======== RECORD EXTRACTS ========

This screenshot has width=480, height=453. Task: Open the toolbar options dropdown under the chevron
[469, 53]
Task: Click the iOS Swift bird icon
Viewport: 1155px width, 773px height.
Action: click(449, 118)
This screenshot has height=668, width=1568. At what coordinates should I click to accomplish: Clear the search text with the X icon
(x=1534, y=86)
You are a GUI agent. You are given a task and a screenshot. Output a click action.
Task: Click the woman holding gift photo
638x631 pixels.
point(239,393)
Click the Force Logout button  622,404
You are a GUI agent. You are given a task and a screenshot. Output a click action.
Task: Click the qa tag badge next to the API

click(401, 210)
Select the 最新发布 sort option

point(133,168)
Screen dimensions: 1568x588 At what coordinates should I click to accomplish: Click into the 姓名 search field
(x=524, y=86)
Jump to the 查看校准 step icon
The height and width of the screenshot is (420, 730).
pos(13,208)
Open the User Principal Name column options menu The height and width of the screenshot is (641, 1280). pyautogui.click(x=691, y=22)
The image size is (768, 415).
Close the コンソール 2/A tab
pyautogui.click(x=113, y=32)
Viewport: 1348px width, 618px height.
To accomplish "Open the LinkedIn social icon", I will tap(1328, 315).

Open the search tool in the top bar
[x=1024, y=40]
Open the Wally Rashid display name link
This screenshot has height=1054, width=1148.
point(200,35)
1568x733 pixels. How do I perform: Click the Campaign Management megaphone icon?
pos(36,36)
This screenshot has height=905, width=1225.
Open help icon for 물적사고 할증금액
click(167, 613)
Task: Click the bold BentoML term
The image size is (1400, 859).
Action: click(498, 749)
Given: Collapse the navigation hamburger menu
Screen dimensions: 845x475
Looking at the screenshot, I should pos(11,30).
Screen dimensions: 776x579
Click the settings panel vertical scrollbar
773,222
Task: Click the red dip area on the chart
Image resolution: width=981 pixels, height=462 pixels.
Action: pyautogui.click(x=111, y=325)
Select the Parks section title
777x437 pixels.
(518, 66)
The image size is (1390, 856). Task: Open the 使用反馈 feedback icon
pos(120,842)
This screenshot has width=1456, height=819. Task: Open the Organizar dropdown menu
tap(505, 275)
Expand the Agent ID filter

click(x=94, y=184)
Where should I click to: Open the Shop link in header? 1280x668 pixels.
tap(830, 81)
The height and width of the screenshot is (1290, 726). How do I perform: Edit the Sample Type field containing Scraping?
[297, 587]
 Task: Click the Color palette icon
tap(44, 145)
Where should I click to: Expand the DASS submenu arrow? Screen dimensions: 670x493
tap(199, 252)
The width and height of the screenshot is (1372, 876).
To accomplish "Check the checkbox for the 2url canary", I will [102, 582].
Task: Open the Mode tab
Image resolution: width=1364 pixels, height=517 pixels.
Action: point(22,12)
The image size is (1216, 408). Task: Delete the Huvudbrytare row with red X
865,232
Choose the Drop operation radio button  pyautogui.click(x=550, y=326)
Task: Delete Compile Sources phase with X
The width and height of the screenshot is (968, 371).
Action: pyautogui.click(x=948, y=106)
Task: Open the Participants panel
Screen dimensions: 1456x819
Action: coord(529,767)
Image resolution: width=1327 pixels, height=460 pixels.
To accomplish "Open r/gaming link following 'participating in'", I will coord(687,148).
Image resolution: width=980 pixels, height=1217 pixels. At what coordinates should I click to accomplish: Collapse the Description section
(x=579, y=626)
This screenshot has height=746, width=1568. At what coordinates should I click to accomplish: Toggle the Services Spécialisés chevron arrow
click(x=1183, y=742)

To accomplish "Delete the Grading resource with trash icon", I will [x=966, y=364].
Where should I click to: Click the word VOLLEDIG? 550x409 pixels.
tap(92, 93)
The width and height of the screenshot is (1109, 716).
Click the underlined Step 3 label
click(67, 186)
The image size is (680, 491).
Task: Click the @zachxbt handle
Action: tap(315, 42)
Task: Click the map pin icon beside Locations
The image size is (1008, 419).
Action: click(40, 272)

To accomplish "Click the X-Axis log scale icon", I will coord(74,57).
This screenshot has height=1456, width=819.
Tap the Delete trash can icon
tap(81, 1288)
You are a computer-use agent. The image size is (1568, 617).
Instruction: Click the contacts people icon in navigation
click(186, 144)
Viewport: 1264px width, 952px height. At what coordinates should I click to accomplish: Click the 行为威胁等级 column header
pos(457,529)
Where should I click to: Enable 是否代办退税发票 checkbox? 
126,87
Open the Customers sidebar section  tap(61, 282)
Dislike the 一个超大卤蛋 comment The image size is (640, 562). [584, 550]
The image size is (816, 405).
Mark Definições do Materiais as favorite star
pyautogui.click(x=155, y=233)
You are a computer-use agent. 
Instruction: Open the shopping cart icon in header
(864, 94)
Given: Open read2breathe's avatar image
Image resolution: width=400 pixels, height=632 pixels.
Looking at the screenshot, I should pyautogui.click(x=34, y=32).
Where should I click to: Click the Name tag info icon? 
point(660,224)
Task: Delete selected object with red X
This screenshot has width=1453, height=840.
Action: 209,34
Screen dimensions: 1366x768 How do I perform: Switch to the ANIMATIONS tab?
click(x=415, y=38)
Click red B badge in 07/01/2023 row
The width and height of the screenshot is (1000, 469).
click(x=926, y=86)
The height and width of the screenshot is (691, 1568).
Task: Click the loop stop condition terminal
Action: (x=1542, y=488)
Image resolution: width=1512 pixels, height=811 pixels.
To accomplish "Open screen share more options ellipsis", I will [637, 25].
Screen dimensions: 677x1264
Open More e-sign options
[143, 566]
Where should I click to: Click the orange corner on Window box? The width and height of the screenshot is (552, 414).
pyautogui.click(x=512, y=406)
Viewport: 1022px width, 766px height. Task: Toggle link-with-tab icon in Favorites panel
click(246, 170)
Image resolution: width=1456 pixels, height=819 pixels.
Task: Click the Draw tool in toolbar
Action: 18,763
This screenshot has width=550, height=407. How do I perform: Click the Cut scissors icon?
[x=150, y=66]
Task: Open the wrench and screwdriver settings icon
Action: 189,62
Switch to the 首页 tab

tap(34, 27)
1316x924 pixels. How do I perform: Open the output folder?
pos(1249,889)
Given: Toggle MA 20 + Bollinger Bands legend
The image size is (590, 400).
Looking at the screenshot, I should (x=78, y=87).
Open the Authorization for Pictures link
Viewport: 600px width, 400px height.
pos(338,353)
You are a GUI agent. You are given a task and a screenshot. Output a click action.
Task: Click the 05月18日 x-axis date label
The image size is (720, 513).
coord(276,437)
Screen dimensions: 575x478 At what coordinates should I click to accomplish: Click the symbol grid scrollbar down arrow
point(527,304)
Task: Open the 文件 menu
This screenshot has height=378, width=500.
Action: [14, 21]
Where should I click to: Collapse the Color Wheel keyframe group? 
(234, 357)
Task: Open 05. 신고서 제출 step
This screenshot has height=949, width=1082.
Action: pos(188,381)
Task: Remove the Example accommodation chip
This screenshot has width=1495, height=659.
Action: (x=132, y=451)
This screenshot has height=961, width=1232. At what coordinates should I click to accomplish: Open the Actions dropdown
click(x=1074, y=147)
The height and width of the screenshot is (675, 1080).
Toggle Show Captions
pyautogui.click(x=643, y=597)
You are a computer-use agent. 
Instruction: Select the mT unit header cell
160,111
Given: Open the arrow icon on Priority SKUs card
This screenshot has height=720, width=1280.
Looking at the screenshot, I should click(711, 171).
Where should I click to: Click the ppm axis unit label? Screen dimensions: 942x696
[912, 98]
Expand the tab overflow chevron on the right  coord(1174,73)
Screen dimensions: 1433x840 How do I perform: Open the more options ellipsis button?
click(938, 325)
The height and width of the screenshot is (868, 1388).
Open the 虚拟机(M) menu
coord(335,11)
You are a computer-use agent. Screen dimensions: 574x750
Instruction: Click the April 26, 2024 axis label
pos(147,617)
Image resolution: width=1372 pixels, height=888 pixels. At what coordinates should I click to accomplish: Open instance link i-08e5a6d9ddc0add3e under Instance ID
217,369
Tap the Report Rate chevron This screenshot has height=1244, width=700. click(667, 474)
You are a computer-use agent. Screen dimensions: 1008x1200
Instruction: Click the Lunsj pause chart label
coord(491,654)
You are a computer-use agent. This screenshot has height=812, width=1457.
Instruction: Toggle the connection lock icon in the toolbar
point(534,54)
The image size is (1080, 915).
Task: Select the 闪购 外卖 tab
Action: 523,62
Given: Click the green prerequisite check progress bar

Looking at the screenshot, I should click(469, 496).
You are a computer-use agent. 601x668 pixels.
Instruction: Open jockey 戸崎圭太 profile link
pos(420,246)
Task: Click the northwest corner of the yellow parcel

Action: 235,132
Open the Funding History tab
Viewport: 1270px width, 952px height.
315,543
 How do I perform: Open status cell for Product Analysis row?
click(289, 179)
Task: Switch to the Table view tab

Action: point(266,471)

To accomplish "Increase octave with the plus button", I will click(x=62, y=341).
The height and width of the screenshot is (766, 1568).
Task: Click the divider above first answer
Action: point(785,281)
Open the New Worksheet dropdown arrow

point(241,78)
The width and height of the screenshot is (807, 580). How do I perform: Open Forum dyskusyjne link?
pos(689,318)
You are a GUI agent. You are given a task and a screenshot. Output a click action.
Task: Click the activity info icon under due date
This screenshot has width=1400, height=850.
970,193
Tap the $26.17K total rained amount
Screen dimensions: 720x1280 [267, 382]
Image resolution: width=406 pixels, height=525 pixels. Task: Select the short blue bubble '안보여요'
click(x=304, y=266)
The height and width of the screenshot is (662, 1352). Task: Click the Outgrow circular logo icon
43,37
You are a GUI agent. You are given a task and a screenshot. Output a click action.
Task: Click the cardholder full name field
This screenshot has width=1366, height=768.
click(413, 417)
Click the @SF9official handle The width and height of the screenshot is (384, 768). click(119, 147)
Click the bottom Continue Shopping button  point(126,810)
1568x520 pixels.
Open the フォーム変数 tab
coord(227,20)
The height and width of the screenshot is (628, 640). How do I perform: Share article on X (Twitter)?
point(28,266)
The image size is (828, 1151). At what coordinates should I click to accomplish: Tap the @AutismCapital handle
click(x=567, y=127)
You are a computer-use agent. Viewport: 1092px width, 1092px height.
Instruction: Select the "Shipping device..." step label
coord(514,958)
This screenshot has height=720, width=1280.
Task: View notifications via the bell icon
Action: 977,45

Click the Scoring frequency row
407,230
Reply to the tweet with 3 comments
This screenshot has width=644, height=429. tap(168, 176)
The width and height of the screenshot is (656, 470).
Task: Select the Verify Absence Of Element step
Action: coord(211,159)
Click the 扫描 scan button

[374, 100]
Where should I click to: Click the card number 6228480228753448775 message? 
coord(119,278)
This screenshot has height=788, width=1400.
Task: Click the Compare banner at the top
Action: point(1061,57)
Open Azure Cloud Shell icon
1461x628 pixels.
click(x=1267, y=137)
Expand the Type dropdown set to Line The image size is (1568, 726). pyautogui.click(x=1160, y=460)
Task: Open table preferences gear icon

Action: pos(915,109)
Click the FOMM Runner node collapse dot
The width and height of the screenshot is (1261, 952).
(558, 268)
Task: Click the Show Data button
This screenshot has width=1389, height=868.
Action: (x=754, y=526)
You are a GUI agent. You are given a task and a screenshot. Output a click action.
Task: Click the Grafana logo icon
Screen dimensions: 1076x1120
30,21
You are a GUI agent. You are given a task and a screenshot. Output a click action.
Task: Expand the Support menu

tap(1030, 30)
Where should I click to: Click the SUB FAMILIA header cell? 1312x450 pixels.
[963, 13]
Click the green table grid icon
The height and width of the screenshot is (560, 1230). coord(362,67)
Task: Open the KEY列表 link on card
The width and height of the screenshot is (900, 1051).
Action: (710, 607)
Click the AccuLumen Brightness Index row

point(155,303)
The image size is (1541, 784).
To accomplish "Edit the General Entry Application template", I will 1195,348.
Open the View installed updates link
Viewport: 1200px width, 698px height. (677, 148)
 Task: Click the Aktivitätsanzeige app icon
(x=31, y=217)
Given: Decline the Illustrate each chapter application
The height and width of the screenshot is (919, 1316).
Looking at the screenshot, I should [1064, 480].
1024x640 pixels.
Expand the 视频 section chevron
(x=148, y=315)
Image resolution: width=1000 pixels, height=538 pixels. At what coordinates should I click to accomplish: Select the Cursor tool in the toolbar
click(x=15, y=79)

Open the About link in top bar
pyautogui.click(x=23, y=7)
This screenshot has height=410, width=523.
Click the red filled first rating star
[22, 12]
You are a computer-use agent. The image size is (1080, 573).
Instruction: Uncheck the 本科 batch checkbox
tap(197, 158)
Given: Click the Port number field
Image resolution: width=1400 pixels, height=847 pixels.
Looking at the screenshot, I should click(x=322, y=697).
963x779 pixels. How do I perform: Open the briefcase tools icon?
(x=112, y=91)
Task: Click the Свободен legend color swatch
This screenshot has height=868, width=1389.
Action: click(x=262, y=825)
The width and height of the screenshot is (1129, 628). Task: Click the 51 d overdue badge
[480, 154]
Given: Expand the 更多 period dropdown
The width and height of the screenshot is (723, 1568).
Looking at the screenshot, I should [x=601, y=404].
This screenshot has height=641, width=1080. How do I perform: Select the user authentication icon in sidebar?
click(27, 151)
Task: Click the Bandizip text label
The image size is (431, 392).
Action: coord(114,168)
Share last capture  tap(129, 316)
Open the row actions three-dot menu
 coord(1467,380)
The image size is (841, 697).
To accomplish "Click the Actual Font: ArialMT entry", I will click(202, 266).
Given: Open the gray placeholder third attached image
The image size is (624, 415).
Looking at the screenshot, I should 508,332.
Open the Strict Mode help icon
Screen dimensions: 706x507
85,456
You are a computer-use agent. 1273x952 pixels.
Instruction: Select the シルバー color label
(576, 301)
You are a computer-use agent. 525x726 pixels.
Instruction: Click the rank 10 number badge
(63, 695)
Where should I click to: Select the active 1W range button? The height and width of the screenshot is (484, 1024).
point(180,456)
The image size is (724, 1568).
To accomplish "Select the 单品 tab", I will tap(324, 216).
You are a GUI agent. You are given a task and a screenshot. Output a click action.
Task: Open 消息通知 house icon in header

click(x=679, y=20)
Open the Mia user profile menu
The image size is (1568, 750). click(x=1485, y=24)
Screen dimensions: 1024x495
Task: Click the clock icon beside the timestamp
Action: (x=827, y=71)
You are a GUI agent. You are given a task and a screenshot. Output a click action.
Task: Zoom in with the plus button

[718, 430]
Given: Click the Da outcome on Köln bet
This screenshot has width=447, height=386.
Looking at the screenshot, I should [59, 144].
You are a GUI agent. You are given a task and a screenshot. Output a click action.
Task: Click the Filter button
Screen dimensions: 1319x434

========

• _WHAT IS EXPECTED_: What is the number of lines in the data that hold the word "computer"? Reply with that number and nothing else.

• _SOLUTION FOR THIS PROBLEM_: 11